Surgical treatment in one for Hirschsprung’s disease in patients with or without previous surgical procedure

Jiménez-Urueta PS, Alvarado-García R, Gallego-Grijalva JE, Mondragón-García J

Language: Spanish
References: 20
Page: 351-354
PDF size: 77.40 Kb.


ABSTRACT

Introduction: The principal feature of Hirschsprung disease is the absence of relaxation in the aganglionic segment.
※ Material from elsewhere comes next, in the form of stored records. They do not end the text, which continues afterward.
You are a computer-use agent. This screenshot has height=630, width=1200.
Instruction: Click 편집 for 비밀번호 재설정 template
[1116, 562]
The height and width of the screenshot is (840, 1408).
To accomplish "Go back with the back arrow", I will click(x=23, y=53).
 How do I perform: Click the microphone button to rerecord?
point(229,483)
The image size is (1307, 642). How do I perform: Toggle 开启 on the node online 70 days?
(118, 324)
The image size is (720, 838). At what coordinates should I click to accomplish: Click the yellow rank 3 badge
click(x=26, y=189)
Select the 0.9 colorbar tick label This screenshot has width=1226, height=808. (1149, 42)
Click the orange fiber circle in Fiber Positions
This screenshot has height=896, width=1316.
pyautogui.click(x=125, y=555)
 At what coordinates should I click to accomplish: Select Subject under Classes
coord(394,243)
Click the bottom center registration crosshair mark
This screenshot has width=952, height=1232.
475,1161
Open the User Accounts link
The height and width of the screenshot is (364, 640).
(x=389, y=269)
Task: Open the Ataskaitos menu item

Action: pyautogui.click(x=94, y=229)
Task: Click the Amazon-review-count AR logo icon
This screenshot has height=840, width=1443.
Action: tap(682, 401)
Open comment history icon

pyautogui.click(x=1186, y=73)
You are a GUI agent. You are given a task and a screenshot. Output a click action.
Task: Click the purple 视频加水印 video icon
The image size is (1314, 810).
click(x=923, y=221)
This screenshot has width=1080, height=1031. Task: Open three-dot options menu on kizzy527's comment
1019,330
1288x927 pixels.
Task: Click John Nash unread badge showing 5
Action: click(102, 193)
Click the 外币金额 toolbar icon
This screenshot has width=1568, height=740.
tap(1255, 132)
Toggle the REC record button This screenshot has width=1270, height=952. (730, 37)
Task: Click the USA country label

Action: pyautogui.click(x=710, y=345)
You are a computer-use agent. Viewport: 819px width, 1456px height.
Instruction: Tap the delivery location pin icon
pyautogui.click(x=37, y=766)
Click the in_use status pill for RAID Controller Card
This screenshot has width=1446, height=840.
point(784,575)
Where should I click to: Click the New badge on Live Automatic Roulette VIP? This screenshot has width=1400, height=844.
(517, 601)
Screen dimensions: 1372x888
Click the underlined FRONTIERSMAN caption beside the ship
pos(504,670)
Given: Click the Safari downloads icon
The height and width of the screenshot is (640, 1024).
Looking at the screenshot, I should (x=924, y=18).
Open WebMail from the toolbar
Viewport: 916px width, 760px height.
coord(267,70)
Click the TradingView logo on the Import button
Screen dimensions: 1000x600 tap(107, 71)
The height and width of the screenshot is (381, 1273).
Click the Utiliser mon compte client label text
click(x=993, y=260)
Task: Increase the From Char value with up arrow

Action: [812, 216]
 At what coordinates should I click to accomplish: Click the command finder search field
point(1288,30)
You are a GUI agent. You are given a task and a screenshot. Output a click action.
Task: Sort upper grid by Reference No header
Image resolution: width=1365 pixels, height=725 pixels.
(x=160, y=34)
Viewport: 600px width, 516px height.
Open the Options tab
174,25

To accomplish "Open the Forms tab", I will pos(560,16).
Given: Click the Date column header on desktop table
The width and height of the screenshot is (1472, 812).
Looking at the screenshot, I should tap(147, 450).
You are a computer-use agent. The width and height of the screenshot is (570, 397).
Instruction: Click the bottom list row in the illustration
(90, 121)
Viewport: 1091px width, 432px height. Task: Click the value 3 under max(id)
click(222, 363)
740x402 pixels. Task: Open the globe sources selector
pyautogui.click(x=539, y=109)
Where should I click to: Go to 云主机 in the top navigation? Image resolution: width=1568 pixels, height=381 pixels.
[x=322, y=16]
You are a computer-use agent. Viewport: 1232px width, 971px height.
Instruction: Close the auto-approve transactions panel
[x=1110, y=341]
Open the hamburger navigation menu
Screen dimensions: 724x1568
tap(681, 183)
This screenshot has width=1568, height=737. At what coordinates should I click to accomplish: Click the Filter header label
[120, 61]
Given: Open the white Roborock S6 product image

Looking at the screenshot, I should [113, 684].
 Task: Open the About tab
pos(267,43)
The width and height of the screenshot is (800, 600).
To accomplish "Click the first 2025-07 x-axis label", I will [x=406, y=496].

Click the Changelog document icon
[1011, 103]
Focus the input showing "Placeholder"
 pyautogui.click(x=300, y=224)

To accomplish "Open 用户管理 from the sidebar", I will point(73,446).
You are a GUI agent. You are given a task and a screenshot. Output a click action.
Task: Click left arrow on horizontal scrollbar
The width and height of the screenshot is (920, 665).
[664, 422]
Currently, surgery can be performed during the neonatal period.
Material and methods: We included patients from January 2000 to June 2004 who underwent endorrectal transanal pull-through. Diagnosis was confirmed before surgery by histopathologic analysis.
Results: We included 10 patients, ages 1-17 years. Half were female, and one patient also had Down syndrome. Another two had had previous surgeries. Seven patients presented a classical segment, two with short segments and one with a long segment. Evacuations began at an average of 4 days after the procedure. One patient had dehiscence of the anastomosis, two patients had anal spasm and anal lesions, and one patient presented intestinal obstruction secondary to anal stenosis. Evacuations normalized 2 weeks post-surgery.
Conclusion: Abdominal vascular dissection and transanal resection of the affected segment with coloanal anastomosis is a good surgical option compared to other surgical techniques.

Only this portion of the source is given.